Ouvert aux points de vue divergents?

Le biais de confirmation est l’un de ceux qui reviennent fréquemment dans le cadre du travail d’équipe, indique Daniel Payette, psychologue organisationnel, directeur de l’équipe Évaluation et développement du leadership au sein de la firme Gallagher. «Cela signifie que les idées qui vont dans mon sens seront plus agréables à recevoir. Mais en contrepartie, ce ne seront pas celles qui auront le plus de valeur ajoutée. Le besoin d’affinité renforce le biais de confirmation et le nourrit, c’est une chambre d’écho», explique-t-il.

Par voie de conséquence, la collaboration est rendue plus difficile, car des voix ne sont pas entendues et finissent par se taire, ce qui crée au bout du compte une pensée de groupe homogène sans aucun élément discordant.

Pour éviter le piège de la pensée unique, Daniel Payette recommande d’avoir recours à la stratégie de l’avocat du diable, ce dernier ayant pour mission d’avoir un regard critique sur les idées proposées par exemple. «Ce rôle ne doit pas toujours être assumé par la même personne, car au fil du temps, elle perd en crédibilité. On ne l’écoute plus, ce qui fait en sorte de préserver la pensée dominante. Il est plus efficace de l’attribuer par roulement aux différents membres de l’équipe», conseille-t-il.

Daniel Payette recommande aussi d’avoir recours à la technique du premortem qui, à l’inverse du postmortem, identifie les causes qui pourraient entraîner l’échec d’un projet avant même qu’il ne soit lancé, et non après sa mort. Chaque membre de l’équipe devra décrire la ou les raisons qui, selon lui, ont mené à cet insuccès. «Cela permet non seulement d’anticiper les risques, mais aussi de donner la parole à tout le monde. On dégage les éléments les plus susceptibles de se produire et on apprend à les gérer. Cette méthode est très utile pour identifier les angles morts», précise-t-il. Elle stimule aussi la discussion et favorise le débat de façon collégiale, évitant ainsi le maintien du statu quo et l’émergence d’une pensée groupale.

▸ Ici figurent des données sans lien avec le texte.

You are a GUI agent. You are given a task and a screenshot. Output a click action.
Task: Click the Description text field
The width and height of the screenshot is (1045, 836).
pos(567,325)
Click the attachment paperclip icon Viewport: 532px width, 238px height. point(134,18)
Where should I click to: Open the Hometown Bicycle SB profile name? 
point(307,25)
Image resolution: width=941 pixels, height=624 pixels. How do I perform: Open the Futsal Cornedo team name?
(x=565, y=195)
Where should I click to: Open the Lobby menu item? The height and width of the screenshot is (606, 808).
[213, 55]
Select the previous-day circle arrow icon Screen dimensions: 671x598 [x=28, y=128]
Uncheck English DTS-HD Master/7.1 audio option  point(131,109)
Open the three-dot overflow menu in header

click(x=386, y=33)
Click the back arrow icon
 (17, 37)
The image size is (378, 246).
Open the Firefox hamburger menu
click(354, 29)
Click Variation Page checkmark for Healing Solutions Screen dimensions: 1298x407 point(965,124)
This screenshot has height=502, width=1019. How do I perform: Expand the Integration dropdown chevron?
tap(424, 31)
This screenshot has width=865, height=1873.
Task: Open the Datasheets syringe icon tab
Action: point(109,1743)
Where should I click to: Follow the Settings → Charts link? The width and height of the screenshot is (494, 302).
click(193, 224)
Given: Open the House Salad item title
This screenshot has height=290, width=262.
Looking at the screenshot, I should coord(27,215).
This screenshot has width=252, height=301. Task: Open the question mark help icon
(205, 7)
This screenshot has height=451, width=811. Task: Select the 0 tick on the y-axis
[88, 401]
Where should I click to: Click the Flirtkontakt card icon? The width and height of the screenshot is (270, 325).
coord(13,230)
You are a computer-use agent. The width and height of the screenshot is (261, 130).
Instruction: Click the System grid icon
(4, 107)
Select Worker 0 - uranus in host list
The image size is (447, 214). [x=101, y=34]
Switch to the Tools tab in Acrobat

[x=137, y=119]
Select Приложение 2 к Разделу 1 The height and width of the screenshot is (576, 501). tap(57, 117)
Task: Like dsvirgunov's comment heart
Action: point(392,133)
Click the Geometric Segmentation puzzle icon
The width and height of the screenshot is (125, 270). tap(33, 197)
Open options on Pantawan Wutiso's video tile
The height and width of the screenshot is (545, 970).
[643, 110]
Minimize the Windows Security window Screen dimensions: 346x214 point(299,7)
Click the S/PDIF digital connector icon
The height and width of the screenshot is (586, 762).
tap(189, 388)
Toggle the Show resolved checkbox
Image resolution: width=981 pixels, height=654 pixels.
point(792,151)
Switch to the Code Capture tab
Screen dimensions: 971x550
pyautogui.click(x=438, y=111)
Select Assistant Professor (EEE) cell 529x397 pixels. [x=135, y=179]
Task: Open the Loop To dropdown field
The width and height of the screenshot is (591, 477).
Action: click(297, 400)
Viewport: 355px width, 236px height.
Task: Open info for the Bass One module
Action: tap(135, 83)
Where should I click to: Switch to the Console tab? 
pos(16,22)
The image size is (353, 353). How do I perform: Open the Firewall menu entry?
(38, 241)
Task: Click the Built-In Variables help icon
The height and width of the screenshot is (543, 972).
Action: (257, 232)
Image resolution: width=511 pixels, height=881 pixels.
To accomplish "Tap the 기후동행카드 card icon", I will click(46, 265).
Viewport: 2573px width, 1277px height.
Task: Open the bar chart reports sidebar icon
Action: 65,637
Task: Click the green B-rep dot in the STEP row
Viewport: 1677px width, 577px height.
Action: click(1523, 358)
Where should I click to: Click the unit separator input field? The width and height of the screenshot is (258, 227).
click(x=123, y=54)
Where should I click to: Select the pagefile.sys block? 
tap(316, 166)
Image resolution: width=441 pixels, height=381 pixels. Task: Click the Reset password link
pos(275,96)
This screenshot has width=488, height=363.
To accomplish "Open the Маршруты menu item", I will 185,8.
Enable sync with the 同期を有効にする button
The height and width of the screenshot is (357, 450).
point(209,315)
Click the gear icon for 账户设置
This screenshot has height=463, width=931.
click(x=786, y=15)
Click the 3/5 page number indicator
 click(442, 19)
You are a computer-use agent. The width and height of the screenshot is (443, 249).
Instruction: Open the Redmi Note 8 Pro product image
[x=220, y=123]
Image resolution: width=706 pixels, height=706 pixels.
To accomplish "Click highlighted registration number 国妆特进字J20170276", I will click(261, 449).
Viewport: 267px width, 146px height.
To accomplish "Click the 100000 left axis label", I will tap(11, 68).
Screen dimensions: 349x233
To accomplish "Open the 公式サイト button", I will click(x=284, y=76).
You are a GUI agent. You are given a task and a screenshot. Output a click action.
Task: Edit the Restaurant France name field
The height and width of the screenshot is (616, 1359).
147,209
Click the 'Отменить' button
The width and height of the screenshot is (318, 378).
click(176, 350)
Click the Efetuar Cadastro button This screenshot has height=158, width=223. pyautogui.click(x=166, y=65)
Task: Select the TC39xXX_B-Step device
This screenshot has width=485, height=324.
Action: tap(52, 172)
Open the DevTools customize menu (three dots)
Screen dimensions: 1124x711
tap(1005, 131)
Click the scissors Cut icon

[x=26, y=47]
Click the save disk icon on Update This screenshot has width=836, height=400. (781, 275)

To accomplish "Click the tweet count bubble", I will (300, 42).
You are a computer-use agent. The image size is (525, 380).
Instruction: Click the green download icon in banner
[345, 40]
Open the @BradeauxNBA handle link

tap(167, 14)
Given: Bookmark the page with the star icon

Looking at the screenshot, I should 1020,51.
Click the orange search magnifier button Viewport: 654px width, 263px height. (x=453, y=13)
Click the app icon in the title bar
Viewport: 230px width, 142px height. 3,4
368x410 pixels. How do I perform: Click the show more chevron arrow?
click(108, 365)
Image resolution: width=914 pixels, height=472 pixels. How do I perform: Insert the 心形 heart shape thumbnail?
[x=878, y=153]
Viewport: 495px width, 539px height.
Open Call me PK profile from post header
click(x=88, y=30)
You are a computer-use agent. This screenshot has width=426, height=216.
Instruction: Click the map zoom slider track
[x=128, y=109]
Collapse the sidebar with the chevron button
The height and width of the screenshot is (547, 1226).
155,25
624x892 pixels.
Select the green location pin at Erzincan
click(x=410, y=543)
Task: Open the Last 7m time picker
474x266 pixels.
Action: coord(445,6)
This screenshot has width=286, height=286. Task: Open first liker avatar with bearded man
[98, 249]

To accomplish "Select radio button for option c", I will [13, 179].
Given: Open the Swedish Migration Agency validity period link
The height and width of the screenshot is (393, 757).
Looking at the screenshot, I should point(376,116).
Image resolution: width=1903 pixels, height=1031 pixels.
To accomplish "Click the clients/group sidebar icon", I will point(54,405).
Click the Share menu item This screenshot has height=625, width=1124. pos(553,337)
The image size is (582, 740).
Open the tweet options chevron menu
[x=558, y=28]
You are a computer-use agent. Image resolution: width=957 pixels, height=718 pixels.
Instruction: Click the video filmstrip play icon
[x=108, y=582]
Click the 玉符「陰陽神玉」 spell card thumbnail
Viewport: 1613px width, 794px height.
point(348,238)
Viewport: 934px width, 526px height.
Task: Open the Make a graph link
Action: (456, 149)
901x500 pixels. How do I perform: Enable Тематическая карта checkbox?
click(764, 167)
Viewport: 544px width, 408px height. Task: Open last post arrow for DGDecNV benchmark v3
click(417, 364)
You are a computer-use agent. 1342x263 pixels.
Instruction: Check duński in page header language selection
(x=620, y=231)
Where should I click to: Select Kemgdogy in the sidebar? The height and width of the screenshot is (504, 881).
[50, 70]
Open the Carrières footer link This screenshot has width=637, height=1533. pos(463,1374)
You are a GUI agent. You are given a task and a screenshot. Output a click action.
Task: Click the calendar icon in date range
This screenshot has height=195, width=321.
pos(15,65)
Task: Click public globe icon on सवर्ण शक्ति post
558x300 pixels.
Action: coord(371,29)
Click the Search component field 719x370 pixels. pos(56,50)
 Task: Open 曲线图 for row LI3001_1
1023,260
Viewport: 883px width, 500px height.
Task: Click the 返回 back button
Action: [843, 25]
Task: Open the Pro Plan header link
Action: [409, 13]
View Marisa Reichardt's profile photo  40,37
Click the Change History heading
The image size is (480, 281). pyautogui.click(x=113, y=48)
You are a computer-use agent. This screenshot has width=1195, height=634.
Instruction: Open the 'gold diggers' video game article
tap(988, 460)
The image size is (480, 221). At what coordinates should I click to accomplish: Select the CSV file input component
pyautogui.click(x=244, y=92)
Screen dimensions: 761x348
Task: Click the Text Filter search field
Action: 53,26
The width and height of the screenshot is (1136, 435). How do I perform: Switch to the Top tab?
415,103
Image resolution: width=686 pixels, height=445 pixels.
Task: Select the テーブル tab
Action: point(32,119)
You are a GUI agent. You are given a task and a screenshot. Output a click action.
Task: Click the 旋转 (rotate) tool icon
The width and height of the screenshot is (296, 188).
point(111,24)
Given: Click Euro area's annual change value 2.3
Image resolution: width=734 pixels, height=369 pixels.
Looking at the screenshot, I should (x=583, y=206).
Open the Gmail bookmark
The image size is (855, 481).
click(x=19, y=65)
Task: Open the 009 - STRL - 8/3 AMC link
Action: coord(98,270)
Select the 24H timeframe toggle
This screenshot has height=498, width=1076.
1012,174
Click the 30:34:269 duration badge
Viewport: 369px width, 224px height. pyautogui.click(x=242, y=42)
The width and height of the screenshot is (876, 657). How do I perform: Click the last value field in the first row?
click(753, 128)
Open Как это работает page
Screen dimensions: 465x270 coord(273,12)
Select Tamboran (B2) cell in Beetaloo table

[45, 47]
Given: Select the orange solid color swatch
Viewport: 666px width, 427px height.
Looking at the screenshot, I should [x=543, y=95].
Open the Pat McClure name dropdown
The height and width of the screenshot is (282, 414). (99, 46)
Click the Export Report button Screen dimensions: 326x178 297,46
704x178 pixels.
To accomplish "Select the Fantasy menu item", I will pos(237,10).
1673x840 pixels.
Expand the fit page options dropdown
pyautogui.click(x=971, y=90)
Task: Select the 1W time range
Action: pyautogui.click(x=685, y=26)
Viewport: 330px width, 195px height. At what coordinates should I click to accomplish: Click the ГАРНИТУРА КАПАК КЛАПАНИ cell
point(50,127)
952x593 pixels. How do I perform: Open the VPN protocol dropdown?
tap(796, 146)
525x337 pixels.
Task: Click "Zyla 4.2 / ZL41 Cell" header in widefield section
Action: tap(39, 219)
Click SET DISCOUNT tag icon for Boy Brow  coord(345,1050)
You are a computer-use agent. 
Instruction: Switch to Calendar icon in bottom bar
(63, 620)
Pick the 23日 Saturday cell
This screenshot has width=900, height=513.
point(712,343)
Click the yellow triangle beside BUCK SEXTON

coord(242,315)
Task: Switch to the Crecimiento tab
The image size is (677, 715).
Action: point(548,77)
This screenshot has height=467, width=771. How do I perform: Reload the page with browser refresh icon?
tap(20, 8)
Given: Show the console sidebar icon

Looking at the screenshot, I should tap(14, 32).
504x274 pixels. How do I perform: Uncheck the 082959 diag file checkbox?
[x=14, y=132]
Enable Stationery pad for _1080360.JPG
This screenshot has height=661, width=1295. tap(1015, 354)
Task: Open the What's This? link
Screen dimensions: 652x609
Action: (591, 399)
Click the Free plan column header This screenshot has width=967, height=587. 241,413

Pour sa part, Fanny Element, conseillère en formation et formatrice pour le Réseau Annie RH, déplore que l’on parle peu des biais alors qu’il faudrait s’habituer à le faire pour mieux les déjouer. «On devrait en discuter ouvertement au sein de l’équipe après avoir développé un vocabulaire commun. En menant ce type de conversation fréquemment, on devient plus conscient de l’existence des biais et on s’entraîne à les repérer», recommande-t-elle.